It was Feb. 22, 1980, and I was a little kid watching the Winter Olympics with my family on our television — the only one in our house — which picked up exactly three channels (depending on the weather). That was the day a group of fresh-faced American boys defeated the Soviet juggernaut in ice hockey.
I was only 6 at the time, and certainly didn’t understand much of anything about the sport of hockey — other than, you know, it took place on the ice — and even less about the political ramifications surrounding the match. This was a contest that superseded the world of sports, given all that was seemingly going wrong for America — the Cold War, the hostages in Iran and the gasoline crisis — at the time.
But I did understand this much … I didn’t see my parents cry very often. In fact, to the best of my recollection, that was the first time I’d ever seen either one of my parents cry, as our entire family sat around the television in our family room, listening to Al Michaels’ iconic call, “Do you believe in miracles? Yes!”
As my parents sat there with tears streaming down their faces, the next thing I knew I was crying right along with them. I think that’s the first time I truly realized how important sports were in my family. For me, sports has always been about far more than wins and losses or final scores. It’s been about how they can lift you up or tear you down. Sports matter because they expose who we are as human beings.
That night was the first time I’d ever cried while watching a sporting event — but it certainly wouldn’t be the last.
In fact, I’ve spent much of the past 36 years crying while watching sporting events — from my own limited athletic career, to my time as a fan and even, on occasion, in my time as a sports writer.

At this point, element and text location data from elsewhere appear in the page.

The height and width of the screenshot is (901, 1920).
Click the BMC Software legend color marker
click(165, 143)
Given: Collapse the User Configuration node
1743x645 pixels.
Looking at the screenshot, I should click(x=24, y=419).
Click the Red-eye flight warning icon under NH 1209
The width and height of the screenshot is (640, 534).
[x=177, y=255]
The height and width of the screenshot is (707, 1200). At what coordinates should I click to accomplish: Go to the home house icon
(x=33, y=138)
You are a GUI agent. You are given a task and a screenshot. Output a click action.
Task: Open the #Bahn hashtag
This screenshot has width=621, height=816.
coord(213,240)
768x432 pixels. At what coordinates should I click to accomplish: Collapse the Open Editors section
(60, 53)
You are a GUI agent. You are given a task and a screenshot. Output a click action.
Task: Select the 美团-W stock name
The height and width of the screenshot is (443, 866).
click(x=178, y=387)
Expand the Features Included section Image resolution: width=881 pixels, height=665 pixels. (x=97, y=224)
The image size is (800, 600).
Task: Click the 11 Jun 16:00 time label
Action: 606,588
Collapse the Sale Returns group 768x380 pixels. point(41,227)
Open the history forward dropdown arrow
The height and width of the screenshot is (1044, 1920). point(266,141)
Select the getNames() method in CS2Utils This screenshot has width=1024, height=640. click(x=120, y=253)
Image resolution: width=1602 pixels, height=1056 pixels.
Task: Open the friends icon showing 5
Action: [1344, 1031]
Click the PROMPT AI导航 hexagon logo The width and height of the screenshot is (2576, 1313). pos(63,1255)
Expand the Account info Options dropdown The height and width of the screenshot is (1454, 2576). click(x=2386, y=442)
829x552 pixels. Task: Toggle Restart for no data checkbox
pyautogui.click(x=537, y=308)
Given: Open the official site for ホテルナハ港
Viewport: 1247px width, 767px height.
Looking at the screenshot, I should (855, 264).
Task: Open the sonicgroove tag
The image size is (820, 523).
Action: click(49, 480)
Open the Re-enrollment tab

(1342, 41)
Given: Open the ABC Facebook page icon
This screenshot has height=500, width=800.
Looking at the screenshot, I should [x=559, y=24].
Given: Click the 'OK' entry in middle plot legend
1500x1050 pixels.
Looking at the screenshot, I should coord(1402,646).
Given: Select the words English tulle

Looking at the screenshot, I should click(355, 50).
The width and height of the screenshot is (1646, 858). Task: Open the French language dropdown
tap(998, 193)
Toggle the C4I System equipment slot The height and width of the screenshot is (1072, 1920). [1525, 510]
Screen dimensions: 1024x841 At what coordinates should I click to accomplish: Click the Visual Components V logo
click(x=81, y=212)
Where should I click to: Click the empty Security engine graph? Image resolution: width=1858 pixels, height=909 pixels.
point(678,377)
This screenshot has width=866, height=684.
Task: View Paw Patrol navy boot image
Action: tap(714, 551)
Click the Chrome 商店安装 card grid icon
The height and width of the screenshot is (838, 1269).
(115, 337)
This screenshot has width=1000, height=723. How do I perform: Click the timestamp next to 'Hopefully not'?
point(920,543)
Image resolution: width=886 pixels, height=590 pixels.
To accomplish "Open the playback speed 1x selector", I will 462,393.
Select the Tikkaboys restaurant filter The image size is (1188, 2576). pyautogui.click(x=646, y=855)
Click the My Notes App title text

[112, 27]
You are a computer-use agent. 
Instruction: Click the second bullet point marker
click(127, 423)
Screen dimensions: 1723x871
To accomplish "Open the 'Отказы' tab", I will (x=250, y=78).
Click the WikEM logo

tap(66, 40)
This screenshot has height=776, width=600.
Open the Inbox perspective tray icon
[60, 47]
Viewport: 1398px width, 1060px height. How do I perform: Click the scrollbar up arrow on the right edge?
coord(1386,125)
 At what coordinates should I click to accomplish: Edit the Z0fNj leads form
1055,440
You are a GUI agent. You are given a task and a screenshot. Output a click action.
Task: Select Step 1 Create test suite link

I’ve never cried at a wedding and I seldom cry at funerals — but all it takes is the right circumstances to get the water works started at a sporting event.
I’ve cried tears of joy when my teams have won — most recently, Ohio State’s national championship win in 2014 — and have learned to cry a little less when my favorite teams lose, thankfully. I cried numerous times during my nephew’s senior season on the Ohio State football team — when he was honored on “Senior Day” just days after my dad passed away was particularly rough — and he stood on the sidelines all season.
It doesn’t even necessarily have to be a real sporting event for me to start squirting tears — sports movies have been known to have me grabbing the tissues, too. Movies such as “We Are Marshall” and “Hoosiers” and “Field of Dreams” (to name just a few) pretty much get me every time, even though I know what’s coming.
I love the wins and even the losses, as they allow me an emotional release.
Recently, though, I attended a sporting event that made me cry — even though no times were kept, no places were awarded and no scores were posted. In fact, it was an event in which everybody won.
This past weekend, our son Max — who has Autism Spectrum Disorder — competed in the inaugural “I Can Triathlon,” a part of the Troy Kids Triathlon. I spent my Sunday afternoon watching 20 children — including my own — compete in a triathlon created to give kids with a wide range of special needs the opportunity to participate with modifications and in a less overwhelming environment.
I saw volunteers helping those who needed it — but also letting them give everything they had whenever they could. I saw nothing but friendly faces cheering on these courageous competitors with every swimming stroke, every bicycle pedal and every running step. I saw people like Faye McNearney and her team from Miamibucs and Riverside of Miami County give so freely of themselves to make this event an overwhelming success.
Much more than any of that, though, I saw the looks of sheer joy and accomplishment on the faces of 20 amazing competitors as they were given a chance to do something many other kids their age take for granted. Every competitor crossed the finish line a champion. It was enough to melt the heart of even the most grizzled sports writer.
And, of course, it was enough to make him cry.